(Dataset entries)
------

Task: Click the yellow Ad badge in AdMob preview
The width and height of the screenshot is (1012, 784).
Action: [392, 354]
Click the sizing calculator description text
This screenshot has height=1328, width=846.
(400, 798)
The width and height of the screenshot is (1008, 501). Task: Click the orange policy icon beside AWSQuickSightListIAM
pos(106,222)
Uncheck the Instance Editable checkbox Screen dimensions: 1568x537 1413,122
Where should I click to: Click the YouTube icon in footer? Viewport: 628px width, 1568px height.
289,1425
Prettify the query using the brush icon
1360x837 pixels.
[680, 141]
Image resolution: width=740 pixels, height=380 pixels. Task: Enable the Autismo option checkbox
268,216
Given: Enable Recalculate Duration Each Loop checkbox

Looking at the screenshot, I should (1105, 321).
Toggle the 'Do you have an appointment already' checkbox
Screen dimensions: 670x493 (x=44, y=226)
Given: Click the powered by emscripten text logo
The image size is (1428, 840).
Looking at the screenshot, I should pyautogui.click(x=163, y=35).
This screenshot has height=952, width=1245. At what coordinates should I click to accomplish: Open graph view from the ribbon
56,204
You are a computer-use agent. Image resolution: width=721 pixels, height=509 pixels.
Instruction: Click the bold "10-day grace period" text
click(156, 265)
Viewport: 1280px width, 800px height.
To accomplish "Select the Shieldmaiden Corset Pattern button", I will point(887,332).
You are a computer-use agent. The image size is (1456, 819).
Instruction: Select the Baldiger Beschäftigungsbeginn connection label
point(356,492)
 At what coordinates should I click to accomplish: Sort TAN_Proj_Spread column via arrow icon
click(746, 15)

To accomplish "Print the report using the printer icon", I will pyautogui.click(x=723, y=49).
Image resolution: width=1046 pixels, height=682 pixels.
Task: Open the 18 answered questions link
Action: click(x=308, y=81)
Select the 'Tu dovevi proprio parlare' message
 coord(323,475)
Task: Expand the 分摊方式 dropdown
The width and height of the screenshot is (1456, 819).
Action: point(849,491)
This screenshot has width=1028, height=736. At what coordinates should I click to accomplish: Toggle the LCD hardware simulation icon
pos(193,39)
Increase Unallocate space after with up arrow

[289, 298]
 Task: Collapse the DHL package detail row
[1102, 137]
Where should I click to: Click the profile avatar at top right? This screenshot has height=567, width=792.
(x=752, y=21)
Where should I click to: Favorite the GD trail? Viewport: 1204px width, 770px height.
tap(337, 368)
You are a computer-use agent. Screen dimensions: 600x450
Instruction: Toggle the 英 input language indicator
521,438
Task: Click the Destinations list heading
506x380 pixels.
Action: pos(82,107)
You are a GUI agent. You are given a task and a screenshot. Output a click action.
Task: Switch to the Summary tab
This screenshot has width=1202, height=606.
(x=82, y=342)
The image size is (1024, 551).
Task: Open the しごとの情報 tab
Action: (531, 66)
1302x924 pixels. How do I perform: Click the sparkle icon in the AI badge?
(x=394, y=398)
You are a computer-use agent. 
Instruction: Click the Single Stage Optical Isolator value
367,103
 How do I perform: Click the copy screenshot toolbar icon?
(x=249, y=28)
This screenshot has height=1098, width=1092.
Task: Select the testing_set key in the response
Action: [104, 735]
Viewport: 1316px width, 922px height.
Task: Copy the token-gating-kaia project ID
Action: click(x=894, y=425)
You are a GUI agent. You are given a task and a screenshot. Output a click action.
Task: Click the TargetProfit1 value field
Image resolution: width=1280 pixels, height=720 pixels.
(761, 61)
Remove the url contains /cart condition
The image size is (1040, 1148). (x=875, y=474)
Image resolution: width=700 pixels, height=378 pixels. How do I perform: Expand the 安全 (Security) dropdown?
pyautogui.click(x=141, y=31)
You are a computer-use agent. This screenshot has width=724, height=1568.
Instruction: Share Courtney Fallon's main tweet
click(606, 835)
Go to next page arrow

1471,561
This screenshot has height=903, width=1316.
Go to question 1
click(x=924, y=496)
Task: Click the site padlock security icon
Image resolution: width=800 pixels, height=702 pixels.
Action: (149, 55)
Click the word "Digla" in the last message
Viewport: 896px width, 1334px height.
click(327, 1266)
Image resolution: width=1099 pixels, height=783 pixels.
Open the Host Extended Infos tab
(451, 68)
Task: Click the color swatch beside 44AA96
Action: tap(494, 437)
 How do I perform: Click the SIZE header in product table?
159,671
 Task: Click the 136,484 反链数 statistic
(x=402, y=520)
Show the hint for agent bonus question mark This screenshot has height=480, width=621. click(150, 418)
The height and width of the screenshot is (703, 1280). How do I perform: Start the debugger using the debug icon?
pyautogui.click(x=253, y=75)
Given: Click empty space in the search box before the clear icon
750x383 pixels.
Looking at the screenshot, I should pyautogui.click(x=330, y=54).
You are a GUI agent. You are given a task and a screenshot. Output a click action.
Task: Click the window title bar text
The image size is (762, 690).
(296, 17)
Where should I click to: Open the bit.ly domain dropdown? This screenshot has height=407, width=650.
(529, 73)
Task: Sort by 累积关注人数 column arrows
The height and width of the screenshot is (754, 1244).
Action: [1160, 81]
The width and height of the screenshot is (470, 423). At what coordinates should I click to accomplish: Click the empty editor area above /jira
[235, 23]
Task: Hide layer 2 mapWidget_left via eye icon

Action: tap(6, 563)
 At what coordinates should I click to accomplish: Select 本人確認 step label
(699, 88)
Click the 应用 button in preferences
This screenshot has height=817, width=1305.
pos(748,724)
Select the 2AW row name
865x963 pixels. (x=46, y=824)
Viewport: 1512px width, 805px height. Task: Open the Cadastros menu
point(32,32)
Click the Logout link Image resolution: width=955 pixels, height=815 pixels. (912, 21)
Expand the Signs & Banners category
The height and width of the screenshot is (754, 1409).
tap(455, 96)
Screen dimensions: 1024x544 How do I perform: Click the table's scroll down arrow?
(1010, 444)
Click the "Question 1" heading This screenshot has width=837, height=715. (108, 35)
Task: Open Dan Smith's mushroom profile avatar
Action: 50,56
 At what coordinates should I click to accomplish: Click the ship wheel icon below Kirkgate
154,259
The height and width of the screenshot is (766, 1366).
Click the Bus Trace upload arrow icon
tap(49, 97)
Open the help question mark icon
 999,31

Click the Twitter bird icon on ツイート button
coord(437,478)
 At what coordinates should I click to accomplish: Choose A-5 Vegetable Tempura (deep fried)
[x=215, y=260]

------

## THE PROBLEM
Give nothing except how many lines of the records include "agent".

## TASK RESPONSE
9